Dürfen die Jüngeren sagen, was ist?
Wolfgang Thierse hat Recht, wenn er schreibt, die staatliche Verantwortung für öffentliche Güter zu regeln, sei die Kernaufgabe der Politik. Aber er irrt, wenn er meint, hier sei es nur notwendig, die staatliche Verantwortung zu verteidigen. Diese staatliche Verantwortung muss auch "beweisbar" sein: Es muss nachvollziehbar sein, dass und wieso der Staat für welche Dinge die Verantwortung trägt. Und vor allem muss diese Verantwortung auch zu spüren sein. Um das herauszufinden, bedarf es einer Fähigkeit, die Wolfgang Thierse bekanntermaßen durchaus besitzt: Es geht ums Zuhören. Was für den Programmentwurf des Netzwerks maßgeblich ist, sind die Erfahrungen einer jüngeren Generation. Natürlich ist das eine Generation, die vieles nicht selbst erkämpft hat, was unser soziales System bietet. Aber dadurch darf niemand gehindert sein zu sagen, was ist. Schließlich hängt die Stabilität unseres sozialen und unseres staatlichen Systems nicht zuletzt davon ab, welche Erfahrungen Menschen damit machen und wie es sich in unterschiedlichen Zeiten bewährt.

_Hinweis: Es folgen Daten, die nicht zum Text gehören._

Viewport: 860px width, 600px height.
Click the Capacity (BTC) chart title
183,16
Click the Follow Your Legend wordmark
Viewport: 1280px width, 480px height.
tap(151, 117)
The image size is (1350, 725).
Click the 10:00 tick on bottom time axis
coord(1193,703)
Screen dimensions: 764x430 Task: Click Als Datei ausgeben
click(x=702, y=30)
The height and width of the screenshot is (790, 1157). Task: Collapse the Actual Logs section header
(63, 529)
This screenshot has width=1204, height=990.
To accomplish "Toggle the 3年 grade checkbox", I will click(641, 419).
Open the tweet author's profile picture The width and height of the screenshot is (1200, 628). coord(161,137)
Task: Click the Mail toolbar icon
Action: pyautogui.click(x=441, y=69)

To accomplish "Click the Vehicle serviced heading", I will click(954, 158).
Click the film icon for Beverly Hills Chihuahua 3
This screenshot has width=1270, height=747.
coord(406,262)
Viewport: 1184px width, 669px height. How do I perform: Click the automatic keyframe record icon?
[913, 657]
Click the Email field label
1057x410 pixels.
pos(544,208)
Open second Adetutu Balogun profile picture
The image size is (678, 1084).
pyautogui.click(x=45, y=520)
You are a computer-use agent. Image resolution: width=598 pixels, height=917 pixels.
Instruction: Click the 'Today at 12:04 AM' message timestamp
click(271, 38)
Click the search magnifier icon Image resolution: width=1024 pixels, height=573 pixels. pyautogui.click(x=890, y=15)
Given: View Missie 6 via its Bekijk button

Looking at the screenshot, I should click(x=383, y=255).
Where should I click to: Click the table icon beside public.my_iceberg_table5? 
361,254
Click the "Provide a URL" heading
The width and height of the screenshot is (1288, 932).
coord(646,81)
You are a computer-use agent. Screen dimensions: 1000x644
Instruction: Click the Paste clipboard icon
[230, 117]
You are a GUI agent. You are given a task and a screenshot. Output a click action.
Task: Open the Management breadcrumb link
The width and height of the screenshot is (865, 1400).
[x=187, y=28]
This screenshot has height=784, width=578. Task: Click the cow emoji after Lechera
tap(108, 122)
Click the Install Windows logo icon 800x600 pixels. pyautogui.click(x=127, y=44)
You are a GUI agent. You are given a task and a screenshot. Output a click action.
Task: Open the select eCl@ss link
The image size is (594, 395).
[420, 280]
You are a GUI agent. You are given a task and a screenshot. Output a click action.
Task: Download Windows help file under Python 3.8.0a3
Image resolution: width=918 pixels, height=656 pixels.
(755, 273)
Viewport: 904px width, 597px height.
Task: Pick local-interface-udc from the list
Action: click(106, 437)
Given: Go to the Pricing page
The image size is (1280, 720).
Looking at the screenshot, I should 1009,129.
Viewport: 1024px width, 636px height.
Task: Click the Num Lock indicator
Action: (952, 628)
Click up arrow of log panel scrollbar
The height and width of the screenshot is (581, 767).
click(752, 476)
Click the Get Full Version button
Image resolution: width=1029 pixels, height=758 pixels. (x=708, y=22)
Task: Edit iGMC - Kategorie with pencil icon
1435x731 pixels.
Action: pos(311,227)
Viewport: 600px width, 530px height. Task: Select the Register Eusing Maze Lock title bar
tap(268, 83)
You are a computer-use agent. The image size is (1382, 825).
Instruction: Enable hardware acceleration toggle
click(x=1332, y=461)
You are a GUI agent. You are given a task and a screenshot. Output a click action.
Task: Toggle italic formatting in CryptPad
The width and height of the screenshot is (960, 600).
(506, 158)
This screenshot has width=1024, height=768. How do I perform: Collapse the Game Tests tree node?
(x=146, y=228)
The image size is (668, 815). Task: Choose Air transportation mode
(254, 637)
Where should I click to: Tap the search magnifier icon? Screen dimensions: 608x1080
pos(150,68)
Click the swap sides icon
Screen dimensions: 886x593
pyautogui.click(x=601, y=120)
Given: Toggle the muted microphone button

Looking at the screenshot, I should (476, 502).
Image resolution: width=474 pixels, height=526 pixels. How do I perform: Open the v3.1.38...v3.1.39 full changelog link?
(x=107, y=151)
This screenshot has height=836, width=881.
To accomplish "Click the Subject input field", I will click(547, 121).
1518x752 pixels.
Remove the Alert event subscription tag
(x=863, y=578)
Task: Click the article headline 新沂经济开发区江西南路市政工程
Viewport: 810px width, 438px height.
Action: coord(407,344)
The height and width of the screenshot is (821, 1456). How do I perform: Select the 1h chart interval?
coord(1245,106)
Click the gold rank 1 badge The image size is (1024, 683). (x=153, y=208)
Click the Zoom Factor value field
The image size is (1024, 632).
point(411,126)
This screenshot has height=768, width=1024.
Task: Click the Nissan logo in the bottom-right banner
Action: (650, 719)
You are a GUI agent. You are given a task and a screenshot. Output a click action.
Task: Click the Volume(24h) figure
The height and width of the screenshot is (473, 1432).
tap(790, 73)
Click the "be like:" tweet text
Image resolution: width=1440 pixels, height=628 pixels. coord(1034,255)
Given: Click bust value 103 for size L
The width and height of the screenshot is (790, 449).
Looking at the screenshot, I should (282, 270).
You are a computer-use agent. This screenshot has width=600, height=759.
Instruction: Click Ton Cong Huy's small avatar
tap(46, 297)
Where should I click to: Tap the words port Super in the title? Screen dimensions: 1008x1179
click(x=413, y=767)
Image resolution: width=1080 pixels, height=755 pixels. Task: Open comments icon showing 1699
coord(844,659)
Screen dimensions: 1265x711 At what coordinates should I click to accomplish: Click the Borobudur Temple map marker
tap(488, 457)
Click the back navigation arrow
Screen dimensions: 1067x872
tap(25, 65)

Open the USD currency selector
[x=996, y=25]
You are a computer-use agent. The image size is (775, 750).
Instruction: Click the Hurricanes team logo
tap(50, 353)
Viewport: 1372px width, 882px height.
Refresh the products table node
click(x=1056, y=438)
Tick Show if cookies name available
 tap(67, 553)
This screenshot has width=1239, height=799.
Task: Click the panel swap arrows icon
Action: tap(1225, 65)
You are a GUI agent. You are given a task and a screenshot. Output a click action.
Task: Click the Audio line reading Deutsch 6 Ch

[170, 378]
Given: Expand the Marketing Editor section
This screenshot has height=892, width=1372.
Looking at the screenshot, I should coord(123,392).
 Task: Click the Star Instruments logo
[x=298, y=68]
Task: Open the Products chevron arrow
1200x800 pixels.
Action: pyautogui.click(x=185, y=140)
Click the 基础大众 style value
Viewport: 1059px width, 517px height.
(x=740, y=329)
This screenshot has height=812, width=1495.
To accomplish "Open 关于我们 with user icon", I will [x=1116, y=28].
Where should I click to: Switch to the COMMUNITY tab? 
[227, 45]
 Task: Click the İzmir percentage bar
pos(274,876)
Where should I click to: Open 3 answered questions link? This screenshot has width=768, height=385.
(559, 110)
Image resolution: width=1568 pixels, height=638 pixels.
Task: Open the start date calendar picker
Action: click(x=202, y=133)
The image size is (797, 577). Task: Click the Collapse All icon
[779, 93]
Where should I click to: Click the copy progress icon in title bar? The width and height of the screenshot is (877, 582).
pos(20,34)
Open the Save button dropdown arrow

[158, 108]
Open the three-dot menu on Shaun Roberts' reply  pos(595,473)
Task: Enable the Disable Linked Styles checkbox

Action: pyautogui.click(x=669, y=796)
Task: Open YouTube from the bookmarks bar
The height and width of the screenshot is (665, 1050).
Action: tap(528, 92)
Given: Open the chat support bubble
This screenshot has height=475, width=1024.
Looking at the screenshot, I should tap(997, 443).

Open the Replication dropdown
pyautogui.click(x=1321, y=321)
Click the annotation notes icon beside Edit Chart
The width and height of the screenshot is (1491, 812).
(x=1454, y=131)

Der Staat findet gleich um die Ecke statt
So gesehen ist staatliches Handeln also sehr wohl mitten in der Heimat, in der Familie und am Arbeitsplatz zu finden. Eltern, die zwanzig Seiten Vorschriften und Formulare erhalten, weil sie sich eine Garage bauen wollen, aber gleichzeitig hinnehmen müssen, dass ihr Kind in der Schule auf einem wackligen Stuhl sitzt und um 11 Uhr heimgeschickt wird, erleben den Staat nicht als Organisator oder Bürgen von Freiheit. Sie erleben ihn gängelnd und überfordert. Und sie stellen zu Recht die Frage, wofür sie eigentlich ihre Steuern zahlen.
Die Sozialdemokratie kann darauf nicht nur mit einem programmatischen Wertekanon antworten. Sie muss auch in ihrem Grundsatzprogramm an diese Fragen anknüpfen, muss bereit sein, nachdenklich mit den konkreten Erfahrungen von Bürgerinnen und Bürgern umzugehen. In unserer Debatte über den Programmentwurf haben wir gemerkt, wie schwer es ist, unsere Grundwerte - sozusagen - in das Leben zu holen, sie verständlich zu machen und ihnen Gültigkeit über einen kleinen überschaubaren Zeitraum hinaus zu geben, sie also nicht dem Instrumentenkasten von Regierungspolitik allein zu überlassen. Alle, die sich daran versuchen, sollten so offen sein, auch den umgekehrten Weg zu gehen - also aus heutigen Erfahrungen mit gesellschaftlichen Entwicklungen, Ungerechtigkeiten und Errungenschaften heraus eigene, sozialdemokratische Grundwerte zu formulieren.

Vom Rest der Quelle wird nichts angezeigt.